Content starts

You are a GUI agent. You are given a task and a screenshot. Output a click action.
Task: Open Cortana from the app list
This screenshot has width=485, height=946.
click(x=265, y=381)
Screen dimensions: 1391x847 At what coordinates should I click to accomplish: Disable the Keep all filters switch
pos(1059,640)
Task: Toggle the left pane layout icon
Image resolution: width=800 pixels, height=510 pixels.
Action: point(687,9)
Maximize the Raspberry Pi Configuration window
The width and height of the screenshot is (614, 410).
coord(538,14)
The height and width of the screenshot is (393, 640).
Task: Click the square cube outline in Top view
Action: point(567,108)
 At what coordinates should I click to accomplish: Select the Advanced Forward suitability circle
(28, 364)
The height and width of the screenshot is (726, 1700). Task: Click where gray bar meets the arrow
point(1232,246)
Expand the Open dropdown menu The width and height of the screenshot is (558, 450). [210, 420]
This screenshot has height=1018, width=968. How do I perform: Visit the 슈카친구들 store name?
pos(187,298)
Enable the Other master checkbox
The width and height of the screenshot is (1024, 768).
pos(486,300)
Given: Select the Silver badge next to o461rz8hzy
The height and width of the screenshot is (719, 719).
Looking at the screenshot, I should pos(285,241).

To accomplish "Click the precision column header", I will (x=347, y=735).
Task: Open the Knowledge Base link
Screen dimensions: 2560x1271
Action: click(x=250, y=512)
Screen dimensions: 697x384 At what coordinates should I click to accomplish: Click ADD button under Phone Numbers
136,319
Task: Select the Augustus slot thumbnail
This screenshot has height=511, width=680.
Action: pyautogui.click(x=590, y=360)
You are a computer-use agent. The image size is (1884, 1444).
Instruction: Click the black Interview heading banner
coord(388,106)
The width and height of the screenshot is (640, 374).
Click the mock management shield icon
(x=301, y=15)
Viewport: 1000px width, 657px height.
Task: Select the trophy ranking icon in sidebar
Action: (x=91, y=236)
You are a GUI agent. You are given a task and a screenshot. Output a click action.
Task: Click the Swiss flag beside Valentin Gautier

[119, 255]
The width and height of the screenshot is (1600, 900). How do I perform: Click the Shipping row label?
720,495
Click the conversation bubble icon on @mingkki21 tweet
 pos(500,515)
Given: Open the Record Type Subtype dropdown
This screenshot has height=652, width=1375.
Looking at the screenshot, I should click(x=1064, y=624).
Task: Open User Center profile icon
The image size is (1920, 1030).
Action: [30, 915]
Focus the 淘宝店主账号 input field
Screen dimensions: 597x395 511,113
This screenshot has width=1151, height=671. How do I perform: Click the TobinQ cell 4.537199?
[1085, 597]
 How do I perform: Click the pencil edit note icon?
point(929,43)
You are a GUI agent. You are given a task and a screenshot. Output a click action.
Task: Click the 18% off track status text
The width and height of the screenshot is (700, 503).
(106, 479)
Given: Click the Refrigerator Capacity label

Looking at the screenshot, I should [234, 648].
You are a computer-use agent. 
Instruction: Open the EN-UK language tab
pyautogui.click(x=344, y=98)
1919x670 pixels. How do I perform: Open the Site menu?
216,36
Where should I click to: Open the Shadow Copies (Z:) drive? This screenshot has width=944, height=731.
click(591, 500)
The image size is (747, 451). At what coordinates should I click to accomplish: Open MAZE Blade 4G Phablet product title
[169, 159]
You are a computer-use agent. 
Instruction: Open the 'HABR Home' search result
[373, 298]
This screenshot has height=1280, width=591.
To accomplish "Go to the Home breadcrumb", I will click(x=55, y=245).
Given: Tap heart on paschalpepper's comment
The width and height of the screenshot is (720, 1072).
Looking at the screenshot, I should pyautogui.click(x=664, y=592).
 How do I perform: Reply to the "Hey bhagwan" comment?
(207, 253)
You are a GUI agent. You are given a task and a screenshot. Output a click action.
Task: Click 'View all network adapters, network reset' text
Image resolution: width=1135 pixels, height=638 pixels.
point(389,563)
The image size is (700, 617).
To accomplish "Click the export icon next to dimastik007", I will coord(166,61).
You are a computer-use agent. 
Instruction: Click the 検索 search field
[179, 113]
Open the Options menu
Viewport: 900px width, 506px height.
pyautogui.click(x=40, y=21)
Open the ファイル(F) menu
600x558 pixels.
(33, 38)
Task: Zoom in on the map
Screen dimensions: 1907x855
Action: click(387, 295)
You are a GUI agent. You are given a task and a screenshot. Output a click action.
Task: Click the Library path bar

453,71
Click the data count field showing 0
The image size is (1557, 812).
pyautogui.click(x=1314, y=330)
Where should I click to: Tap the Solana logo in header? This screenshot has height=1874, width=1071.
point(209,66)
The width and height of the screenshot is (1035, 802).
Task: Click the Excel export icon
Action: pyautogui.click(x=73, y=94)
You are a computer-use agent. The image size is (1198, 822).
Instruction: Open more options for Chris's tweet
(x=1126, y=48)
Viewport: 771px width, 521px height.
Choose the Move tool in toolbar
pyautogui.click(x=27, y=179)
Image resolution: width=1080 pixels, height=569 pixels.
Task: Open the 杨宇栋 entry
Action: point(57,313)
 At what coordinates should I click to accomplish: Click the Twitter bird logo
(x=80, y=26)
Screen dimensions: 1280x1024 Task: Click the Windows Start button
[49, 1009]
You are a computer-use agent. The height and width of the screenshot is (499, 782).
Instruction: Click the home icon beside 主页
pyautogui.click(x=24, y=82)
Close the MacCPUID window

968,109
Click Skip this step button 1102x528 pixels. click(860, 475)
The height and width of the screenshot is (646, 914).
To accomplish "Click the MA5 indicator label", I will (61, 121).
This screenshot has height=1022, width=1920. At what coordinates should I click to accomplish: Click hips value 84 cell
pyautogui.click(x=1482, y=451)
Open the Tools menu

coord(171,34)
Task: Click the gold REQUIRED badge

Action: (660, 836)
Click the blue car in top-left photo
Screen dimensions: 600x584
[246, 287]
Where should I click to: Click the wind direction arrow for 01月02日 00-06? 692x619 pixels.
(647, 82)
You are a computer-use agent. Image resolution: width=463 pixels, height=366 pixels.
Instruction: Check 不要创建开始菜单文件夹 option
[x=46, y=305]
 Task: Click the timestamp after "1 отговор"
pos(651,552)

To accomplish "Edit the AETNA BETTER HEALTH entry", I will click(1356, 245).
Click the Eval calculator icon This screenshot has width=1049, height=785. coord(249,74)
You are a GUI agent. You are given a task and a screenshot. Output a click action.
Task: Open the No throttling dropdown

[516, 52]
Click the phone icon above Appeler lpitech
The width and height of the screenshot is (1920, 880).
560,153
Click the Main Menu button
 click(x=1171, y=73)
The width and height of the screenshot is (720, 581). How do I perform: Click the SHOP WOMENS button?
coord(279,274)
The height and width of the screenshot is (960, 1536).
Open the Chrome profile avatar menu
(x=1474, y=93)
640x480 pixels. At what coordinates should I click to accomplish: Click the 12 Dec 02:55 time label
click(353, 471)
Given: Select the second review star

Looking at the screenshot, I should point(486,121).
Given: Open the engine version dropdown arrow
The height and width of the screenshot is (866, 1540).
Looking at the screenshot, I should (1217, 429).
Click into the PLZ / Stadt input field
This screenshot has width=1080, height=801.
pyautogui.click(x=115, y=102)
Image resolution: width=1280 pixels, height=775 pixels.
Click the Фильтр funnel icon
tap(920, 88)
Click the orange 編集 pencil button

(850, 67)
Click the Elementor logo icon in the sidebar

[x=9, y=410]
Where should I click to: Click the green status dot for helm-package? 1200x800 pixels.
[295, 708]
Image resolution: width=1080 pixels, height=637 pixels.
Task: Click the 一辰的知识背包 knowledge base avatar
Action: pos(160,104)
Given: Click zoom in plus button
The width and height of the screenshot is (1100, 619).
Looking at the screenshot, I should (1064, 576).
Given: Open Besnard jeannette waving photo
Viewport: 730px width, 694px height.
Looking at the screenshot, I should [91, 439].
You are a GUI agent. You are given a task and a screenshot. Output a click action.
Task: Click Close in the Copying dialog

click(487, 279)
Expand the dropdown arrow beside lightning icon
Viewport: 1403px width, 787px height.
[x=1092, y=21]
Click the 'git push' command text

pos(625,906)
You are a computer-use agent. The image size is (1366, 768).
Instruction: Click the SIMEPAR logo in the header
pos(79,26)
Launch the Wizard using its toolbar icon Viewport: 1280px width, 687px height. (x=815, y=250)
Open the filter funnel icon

Content ends

What is expected - Please give an exact copy of the entries above, from the line with "The width and height of the screenshot is (1600, 900)." down to the line with "Given: Tap heart on paschalpepper's comment", inclusive, and nothing else.

Output of the task -
The width and height of the screenshot is (1600, 900). How do I perform: Click the Shipping row label?
720,495
Click the conversation bubble icon on @mingkki21 tweet
 pos(500,515)
Given: Open the Record Type Subtype dropdown
This screenshot has height=652, width=1375.
Looking at the screenshot, I should click(x=1064, y=624).
Task: Open User Center profile icon
The image size is (1920, 1030).
Action: [30, 915]
Focus the 淘宝店主账号 input field
Screen dimensions: 597x395 511,113
This screenshot has width=1151, height=671. How do I perform: Click the TobinQ cell 4.537199?
[1085, 597]
 How do I perform: Click the pencil edit note icon?
point(929,43)
You are a GUI agent. You are given a task and a screenshot. Output a click action.
Task: Click the 18% off track status text
The width and height of the screenshot is (700, 503).
(106, 479)
Given: Click the Refrigerator Capacity label

Looking at the screenshot, I should [234, 648].
You are a computer-use agent. 
Instruction: Open the EN-UK language tab
pyautogui.click(x=344, y=98)
1919x670 pixels. How do I perform: Open the Site menu?
216,36
Where should I click to: Open the Shadow Copies (Z:) drive? This screenshot has width=944, height=731.
click(591, 500)
The image size is (747, 451). At what coordinates should I click to accomplish: Open MAZE Blade 4G Phablet product title
[169, 159]
You are a computer-use agent. 
Instruction: Open the 'HABR Home' search result
[373, 298]
This screenshot has height=1280, width=591.
To accomplish "Go to the Home breadcrumb", I will click(x=55, y=245).
Given: Tap heart on paschalpepper's comment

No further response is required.